● **TASK DESCRIPTION**
Check each line of the material below for the word "using". State how many lines have it, and nothing more.
* * * * * * *
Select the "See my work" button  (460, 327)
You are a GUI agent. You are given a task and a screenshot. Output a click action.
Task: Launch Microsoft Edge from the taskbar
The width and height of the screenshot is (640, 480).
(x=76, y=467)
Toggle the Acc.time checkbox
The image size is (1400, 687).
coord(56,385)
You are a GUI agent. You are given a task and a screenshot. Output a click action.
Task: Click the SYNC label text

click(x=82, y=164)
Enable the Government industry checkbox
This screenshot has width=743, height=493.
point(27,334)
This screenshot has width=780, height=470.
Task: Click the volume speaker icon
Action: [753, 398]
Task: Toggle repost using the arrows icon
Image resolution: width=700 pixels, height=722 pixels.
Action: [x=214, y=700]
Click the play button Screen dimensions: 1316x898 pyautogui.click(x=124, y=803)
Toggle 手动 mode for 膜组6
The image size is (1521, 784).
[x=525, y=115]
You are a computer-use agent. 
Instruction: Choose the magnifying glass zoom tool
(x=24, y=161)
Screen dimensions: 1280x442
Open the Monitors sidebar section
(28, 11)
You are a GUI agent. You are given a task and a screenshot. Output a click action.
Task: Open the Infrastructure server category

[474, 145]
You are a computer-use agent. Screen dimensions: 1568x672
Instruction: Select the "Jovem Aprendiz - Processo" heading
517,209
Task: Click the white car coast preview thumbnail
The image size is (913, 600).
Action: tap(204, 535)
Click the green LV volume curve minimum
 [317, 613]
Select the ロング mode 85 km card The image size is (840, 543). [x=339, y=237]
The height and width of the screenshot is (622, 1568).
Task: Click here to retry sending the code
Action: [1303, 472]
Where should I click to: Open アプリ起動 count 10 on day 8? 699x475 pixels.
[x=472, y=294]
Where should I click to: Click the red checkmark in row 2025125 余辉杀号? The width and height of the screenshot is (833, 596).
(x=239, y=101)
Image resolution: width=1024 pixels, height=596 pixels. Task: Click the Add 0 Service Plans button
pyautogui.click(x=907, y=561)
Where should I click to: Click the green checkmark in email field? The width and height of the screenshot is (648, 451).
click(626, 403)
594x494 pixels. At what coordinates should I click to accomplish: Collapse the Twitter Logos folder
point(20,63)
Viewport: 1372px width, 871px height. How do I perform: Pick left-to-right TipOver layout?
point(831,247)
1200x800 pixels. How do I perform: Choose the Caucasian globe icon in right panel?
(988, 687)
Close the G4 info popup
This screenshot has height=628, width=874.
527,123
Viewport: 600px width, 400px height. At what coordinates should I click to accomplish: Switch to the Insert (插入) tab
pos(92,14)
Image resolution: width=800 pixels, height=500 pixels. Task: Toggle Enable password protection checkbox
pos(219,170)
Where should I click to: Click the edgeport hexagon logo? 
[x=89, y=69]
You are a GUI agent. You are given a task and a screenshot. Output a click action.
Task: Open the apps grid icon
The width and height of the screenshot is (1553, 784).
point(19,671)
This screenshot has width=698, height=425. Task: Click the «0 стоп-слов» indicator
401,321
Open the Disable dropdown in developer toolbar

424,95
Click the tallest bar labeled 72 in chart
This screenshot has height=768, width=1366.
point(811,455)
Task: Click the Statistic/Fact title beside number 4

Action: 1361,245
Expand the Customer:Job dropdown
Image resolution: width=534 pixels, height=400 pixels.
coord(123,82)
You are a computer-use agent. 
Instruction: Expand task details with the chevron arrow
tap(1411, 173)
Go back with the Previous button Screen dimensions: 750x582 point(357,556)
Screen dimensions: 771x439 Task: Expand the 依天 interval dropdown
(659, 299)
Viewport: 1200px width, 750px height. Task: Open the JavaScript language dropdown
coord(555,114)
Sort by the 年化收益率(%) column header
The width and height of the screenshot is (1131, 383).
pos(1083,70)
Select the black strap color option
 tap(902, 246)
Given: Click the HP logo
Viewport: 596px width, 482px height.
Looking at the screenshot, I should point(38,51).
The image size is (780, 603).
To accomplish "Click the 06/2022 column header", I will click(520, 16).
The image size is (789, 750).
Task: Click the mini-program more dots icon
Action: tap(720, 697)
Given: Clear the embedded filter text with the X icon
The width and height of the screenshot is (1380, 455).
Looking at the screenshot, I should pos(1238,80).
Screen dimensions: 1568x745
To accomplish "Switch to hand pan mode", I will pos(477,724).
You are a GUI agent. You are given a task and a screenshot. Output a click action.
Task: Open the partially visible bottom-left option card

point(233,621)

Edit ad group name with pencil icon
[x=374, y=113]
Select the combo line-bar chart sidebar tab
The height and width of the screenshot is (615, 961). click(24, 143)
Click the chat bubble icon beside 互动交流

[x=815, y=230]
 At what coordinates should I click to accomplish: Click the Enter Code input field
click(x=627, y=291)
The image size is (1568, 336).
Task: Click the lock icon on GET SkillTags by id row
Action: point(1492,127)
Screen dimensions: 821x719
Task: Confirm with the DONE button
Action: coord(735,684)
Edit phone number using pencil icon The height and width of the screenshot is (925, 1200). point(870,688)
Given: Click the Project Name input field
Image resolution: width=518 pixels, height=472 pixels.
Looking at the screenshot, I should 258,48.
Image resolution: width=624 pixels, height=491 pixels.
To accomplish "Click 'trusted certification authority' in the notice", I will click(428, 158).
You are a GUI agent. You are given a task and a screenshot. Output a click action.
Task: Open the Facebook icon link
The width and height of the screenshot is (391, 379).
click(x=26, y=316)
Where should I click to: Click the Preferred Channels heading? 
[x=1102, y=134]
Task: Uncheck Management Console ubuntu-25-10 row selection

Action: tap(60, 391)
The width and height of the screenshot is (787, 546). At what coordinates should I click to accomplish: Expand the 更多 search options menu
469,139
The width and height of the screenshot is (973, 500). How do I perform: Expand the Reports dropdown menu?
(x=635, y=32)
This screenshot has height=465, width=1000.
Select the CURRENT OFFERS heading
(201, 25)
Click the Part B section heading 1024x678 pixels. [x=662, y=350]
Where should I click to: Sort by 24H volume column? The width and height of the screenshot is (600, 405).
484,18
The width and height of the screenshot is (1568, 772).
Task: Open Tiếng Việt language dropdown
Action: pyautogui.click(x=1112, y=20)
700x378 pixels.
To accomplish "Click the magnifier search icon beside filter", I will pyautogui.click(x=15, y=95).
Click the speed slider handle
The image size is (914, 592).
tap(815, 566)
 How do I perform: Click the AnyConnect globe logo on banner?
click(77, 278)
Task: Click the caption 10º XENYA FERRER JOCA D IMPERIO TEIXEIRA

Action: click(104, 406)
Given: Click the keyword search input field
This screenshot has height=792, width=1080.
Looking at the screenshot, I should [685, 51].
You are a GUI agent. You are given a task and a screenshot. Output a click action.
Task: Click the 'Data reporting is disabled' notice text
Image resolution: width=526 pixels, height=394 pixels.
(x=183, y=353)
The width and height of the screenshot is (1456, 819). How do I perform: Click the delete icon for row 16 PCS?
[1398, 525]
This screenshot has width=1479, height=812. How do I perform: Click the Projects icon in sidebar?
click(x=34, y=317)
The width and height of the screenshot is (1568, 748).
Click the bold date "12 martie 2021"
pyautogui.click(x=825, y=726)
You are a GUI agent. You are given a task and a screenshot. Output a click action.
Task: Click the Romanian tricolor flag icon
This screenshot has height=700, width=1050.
* * * * * * *
● **TASK OUTPUT**
2